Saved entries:

────

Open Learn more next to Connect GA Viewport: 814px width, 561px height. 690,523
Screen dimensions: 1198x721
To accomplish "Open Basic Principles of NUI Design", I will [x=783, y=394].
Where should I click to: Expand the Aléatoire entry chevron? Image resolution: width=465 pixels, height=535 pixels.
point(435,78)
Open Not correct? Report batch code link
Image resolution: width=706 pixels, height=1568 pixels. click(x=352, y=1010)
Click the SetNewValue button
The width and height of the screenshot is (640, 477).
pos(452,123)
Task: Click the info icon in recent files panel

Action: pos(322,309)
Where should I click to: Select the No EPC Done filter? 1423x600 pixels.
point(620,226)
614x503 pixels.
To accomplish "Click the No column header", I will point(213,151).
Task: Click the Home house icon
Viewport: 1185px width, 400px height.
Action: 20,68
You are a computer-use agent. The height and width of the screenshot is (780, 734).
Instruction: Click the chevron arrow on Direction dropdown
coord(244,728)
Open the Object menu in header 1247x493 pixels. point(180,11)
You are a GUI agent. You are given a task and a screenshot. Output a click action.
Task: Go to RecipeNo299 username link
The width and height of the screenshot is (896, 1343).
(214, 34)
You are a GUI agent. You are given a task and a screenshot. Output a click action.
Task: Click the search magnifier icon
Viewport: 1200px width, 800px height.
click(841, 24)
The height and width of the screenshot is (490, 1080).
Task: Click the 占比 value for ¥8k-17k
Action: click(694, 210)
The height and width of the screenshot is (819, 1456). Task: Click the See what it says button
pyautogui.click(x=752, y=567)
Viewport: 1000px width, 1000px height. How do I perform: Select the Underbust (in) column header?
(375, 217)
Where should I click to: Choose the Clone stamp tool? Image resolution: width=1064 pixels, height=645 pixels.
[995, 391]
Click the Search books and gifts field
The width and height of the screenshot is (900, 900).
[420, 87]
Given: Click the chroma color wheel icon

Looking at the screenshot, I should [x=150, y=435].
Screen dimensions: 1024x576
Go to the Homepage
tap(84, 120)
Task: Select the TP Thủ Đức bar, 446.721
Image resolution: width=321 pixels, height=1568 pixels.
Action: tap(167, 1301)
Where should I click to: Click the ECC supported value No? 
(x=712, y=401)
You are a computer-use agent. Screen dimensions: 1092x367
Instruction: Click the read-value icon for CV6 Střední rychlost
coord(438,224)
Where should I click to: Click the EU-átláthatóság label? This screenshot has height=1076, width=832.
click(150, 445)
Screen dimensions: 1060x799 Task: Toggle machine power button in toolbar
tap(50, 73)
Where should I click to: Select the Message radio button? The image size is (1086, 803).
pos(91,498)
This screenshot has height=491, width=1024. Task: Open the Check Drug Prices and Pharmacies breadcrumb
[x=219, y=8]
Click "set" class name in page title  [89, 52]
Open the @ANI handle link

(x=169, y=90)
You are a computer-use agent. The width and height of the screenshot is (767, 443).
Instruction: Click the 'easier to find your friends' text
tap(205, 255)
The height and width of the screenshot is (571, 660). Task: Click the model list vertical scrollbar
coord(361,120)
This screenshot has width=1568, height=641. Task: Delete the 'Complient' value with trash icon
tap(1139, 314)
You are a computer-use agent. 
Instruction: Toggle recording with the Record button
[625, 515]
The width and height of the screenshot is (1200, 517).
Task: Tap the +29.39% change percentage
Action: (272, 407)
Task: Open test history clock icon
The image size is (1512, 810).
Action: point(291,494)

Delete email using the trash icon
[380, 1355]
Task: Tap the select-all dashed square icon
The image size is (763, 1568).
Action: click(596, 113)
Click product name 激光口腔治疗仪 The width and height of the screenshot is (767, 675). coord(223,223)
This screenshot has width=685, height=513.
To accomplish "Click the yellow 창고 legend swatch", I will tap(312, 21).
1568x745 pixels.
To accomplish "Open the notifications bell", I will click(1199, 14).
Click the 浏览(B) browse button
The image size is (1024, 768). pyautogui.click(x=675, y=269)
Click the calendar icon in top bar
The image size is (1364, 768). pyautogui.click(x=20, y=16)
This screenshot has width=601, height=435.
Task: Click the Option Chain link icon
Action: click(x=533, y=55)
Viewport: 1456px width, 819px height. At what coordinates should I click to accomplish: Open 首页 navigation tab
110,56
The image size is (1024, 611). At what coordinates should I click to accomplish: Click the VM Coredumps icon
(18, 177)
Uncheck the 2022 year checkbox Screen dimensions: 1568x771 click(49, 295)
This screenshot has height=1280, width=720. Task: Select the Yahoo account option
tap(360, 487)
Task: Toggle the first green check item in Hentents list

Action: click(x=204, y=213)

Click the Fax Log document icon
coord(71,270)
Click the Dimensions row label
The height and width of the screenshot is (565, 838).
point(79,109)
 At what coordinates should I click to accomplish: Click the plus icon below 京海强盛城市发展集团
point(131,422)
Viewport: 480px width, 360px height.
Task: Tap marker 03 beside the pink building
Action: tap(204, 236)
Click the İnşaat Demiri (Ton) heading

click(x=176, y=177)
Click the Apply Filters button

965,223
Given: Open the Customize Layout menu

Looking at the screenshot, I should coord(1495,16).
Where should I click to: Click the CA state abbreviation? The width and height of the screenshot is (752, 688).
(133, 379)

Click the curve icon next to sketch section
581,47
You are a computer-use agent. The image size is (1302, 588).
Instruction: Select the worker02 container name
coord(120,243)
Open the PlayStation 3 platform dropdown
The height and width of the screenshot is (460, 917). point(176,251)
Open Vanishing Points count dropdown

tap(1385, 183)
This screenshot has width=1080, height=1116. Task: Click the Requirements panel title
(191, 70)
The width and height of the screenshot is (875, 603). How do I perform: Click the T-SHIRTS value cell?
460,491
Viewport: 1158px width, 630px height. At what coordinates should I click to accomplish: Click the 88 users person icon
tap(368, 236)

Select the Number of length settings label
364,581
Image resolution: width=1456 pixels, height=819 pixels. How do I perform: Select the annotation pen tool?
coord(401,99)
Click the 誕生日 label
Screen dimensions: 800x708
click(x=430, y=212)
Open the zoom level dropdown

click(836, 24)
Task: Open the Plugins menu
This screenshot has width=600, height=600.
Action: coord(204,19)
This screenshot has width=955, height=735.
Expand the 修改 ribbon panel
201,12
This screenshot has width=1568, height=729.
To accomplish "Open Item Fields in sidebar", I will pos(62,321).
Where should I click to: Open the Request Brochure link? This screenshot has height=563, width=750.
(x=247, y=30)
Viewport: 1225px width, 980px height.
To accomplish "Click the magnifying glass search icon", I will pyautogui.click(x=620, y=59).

────

PROBLEM STATEMENT:
Your task is to find every line above containing the word "will" and copy it.

TASK RESULT:
To accomplish "Open Basic Principles of NUI Design", I will [x=783, y=394].
To accomplish "Click the No column header", I will point(213,151).
To accomplish "Click the yellow 창고 legend swatch", I will tap(312, 21).
To accomplish "Open the notifications bell", I will click(1199, 14).
To accomplish "Open Item Fields in sidebar", I will pos(62,321).
To accomplish "Click the magnifying glass search icon", I will pyautogui.click(x=620, y=59).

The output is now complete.